Tuesday, October 20, 2009

Road Trip part four -- the strangest bird in Australia

It was Bill Bryson who first got me interested in seeing a cassowary.
Before reading his book about Australia -- sold here as Down Under, and sold everywhere else as In A Sunburned Country -- I had never heard of cassowaries. But Bryson is fascinated by the deadly and dangerous critters of Oz, and among his catalogue of the spiders, snakes, jellyfish and the incredible number of other Australian things that can kill you, he mentions the cassowary. I don't recall his exact phrase, but he says something about this elusive flightless bird that lives in the jungles of north Queensland and kills its prey by leaping in the air and slashing with a single, oversized claw on the front of its foot. Since cassowaries are nearly as big as emus, that's a pretty serious slash. People have been killed by cassowaries.
Naturally we added them to the list of creatures we wanted to see.

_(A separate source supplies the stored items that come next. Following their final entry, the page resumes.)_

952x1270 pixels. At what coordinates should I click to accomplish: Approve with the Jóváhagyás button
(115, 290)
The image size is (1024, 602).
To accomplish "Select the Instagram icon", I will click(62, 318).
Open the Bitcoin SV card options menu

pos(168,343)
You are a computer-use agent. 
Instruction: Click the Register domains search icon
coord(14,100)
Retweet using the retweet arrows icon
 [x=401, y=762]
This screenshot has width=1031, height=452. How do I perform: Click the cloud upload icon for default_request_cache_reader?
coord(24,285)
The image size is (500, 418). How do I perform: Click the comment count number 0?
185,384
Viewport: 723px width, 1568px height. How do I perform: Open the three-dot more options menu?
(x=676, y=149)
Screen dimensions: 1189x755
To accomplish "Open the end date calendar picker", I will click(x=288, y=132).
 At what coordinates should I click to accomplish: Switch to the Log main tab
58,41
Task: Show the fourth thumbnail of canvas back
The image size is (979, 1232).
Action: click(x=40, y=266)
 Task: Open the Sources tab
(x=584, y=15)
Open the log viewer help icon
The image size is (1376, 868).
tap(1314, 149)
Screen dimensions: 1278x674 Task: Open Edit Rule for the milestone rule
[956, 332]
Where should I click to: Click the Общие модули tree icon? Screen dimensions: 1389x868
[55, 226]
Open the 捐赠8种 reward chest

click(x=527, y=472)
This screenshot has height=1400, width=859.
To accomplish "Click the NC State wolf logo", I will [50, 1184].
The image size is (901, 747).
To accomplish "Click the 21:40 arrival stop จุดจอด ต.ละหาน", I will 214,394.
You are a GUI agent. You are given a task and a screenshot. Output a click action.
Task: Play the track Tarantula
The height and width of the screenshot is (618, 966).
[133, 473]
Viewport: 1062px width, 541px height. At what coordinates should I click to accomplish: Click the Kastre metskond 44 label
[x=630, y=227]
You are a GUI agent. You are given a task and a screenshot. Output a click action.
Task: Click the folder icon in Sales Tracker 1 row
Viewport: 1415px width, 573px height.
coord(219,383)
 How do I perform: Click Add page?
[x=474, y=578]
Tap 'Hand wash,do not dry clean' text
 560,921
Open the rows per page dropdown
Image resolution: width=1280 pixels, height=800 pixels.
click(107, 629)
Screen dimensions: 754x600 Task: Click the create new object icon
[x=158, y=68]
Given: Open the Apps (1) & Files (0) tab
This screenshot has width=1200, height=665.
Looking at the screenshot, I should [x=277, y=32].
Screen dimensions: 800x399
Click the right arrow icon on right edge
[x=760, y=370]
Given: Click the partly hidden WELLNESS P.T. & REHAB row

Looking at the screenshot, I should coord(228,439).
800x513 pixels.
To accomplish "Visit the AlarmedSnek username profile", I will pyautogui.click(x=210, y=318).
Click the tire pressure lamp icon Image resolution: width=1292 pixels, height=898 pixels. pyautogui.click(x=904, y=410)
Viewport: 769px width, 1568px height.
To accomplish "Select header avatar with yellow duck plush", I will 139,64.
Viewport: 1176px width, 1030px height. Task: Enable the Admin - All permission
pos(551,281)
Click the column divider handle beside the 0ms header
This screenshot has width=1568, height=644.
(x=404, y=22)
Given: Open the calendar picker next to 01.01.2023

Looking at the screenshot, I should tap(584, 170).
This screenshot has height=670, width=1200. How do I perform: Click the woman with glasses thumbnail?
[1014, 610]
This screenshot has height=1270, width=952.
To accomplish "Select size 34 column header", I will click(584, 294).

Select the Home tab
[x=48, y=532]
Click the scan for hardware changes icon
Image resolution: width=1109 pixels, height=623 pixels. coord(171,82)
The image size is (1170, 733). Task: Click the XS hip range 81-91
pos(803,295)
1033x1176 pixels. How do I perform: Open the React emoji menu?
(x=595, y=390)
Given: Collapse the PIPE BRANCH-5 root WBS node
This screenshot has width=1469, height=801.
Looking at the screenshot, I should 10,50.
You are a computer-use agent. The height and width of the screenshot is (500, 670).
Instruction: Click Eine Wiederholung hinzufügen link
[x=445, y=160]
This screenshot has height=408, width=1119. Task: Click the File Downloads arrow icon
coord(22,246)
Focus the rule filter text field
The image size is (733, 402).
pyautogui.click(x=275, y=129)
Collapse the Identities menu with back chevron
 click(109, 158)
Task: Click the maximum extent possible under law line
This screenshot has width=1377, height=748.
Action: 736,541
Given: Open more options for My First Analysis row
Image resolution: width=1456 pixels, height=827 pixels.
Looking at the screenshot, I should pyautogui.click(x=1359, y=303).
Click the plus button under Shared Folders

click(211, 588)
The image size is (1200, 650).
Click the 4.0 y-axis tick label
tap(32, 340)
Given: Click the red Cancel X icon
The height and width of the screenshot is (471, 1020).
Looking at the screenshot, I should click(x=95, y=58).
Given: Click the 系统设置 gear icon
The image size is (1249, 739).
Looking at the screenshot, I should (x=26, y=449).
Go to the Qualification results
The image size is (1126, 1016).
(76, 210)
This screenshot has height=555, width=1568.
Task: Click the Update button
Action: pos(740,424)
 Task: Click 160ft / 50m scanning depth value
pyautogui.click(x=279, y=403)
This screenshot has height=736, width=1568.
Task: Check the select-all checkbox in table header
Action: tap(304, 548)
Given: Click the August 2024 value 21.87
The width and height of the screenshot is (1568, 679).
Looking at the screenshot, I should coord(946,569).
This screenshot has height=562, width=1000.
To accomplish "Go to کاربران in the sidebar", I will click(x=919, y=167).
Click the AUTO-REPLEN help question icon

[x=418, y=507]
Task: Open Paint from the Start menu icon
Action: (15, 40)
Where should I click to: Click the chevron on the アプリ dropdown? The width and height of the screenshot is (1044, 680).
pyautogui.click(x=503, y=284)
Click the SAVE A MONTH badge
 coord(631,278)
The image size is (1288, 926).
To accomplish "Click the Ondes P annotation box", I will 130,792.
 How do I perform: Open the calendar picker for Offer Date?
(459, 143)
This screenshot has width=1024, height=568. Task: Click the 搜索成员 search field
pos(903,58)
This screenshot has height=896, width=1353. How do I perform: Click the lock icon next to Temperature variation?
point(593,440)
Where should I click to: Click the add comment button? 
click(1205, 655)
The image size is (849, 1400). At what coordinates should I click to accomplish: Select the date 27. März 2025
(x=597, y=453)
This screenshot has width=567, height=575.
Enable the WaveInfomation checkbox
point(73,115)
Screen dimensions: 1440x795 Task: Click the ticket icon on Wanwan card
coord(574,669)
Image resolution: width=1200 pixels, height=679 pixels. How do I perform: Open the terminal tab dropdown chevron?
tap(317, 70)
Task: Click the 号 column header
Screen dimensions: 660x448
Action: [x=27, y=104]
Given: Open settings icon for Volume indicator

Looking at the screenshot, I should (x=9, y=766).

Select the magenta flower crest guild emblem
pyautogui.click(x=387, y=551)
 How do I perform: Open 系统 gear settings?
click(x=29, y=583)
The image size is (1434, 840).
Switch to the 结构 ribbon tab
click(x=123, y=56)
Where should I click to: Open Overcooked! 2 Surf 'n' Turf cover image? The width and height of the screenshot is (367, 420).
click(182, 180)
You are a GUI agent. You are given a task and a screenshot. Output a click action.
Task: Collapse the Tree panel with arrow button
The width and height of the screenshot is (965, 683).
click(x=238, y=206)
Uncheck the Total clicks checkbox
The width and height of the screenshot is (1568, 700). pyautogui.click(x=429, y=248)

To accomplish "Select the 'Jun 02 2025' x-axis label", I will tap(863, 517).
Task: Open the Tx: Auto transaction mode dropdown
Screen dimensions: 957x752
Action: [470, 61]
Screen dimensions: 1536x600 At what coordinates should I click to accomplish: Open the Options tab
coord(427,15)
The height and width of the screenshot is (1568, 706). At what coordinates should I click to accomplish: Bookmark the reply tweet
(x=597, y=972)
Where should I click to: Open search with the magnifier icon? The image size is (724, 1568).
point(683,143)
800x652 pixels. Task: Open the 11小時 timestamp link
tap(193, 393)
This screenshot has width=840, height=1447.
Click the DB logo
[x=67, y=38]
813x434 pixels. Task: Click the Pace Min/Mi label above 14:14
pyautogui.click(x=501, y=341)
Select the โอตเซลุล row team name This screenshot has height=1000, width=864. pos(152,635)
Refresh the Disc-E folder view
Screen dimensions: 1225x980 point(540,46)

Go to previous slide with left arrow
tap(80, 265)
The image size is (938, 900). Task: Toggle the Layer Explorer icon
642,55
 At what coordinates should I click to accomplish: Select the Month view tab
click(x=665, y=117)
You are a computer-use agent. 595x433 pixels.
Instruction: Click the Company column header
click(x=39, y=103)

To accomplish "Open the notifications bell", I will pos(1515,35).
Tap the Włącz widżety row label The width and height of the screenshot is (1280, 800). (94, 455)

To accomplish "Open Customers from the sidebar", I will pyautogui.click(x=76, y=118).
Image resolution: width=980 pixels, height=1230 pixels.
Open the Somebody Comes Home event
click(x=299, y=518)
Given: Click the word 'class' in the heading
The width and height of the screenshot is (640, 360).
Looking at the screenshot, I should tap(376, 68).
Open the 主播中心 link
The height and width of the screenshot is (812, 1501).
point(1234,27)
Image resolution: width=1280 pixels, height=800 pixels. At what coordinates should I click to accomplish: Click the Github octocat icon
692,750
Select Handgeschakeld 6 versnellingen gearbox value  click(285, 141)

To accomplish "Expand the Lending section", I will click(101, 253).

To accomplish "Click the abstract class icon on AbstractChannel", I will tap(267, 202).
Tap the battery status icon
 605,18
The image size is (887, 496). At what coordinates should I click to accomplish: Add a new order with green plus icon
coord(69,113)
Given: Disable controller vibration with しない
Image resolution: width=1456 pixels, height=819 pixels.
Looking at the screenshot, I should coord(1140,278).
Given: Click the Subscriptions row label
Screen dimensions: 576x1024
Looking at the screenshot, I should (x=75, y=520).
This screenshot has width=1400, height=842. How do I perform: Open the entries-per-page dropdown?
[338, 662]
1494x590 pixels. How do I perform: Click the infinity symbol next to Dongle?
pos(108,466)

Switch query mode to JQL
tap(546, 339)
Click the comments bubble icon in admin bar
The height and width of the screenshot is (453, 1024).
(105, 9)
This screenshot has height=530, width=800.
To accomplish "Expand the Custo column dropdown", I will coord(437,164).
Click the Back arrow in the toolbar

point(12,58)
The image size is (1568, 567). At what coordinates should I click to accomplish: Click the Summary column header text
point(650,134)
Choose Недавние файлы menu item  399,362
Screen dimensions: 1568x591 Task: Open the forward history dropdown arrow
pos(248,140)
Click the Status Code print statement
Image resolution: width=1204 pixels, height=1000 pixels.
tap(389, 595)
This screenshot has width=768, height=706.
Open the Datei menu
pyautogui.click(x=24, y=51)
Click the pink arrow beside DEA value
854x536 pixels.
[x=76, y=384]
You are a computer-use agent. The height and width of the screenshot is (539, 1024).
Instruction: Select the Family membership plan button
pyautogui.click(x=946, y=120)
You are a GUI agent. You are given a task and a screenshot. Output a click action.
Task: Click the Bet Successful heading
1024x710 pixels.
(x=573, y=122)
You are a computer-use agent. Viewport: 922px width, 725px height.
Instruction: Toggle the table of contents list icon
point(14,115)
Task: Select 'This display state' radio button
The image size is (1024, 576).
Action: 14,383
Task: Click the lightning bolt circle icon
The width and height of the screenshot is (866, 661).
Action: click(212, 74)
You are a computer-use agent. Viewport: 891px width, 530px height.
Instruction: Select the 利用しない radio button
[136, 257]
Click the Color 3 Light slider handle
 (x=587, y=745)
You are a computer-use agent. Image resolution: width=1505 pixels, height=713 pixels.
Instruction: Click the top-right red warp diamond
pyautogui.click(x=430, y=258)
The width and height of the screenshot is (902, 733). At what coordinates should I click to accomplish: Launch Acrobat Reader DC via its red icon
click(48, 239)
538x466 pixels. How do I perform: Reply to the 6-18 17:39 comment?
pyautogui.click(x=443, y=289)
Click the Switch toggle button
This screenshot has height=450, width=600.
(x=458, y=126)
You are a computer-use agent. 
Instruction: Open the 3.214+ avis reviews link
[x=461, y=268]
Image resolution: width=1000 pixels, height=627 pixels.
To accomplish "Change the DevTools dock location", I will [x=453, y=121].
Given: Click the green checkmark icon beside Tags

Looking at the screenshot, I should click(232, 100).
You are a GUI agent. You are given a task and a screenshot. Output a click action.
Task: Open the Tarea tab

We have, in fact, seen some since arriving here. It was at Australia Zoo, and we spent a few minutes marvelling at these really odd looking birds.The colours on their head are truly bizarre, and what looks like a rooster's comb on the top is really a bone, or an extension of the beak, or something else that's neither feathery nor fleshy. In fact they're so odd that we began to suspect they aren't really a bird at all. We decided they are, in fact, people dressed up in costume. Some sort of elaborate Australian hoax they play on tourists. The down under version of the jackelope.
If that's the case, though, it seems that a lot of people are in on the joke: travel around Cape Tribulation and you see signs by the side of the road all over the place asking drivers to slow down to avoid the cassowaries.After seeing so many signs we decided these improbable creatures were likely real -- after all, if huge jumping rats (aka kangaroos) and platypuses are real, then why not flightless birds with day-glo heads and deadly kung fu kicks? So we started looking for them.
Every time we stopped somewhere that had cassowary warning signs along the road, we would ask about sightings. We were directed to this trail or that trail, spots where there had been plenty of sightings. But each time we came up empty-handed.
We felt sure we would see one once we got north of the Daintree River, to a region that's sometimes called Cassowary Country. It's a truly remarkable spot, where you can stand in the rainforest, look across a beach and see where the Great Barrier Reef comes as close to the mainland as it does anywhere. You have to take a ferry across the river as there are no bridges, and the road twists and turns through the jungle. Every few kilometres you come across a roadhouse, a caravan park, a little resort or a shop. It could feel very twee and touristy, but it doesn't. Instead the whole place has kept an air of being a little secluded spot at the end of the road. Which it is, sort of -- once you get to Cape Tribulation, about 40 kms north of the river, it's the end of the road for people driving conventional vehicles. The rest of the way to Cooktown the road is suitable for four wheel drives only. If you want to get to Cooktown in a regular car, you have to backtrack and go 100 km inland before heading another 200 kms north.
We didn't go as far as Cooktown. Instead we waded along the sand at Cape Tribulation -- which Captain Cook named after he ran his ship onto the Barrier Reef -- and dipped our toes in the 30 degree water, keeping a close eye out for crocs. We stopped at a small tropical fruit orchard and had ice cream made with wattle seed and black sapote. We peered through the dust-storm haze to try and glimpse Mount Sorrow, also named by Capt. Cook (he was having a really rough time when he explored this part of the coast). And we hiked the trails where we'd been told we might see a cassowary. No luck.
A few days later, we stopped for the night at Mission Beach. This funky little beach town is known as cassowary central: the warning signs were the size of billboards, and the caravan park had photos of cassowaries walking right past the camp kitchen. The woman at the front desk said the birds didn't come to the park any longer, since they had been relocated, but she told us we had a good chance of seeing them if we hiked the fan palm trail.
The trail was lovely -- fan palms are really striking, and they cast a dappled, lime green light over the whole place. The narrow track twists and turns through the forest, and at times you can't see more than five metres down the track, which made me have second thoughts about whether I wanted to run into a deadly kicking bird at such close quarters. I needn't have worried, though: once again, we reached the end of the trail without a sign of a cassowary.
We're back in southeast Queensland now, and unless we go back to Australia Zoo we have absolutely no chance of seeing a cassowary. On Sunday morning I was chatting to a man about our travels in the north and told him of our quest. He said his brother recently moved to Cape Tribulation. And has he seen any cassowaries, I asked? The man shook his head. "Been there five months, and hasn't seen one." It made me feel a bit better.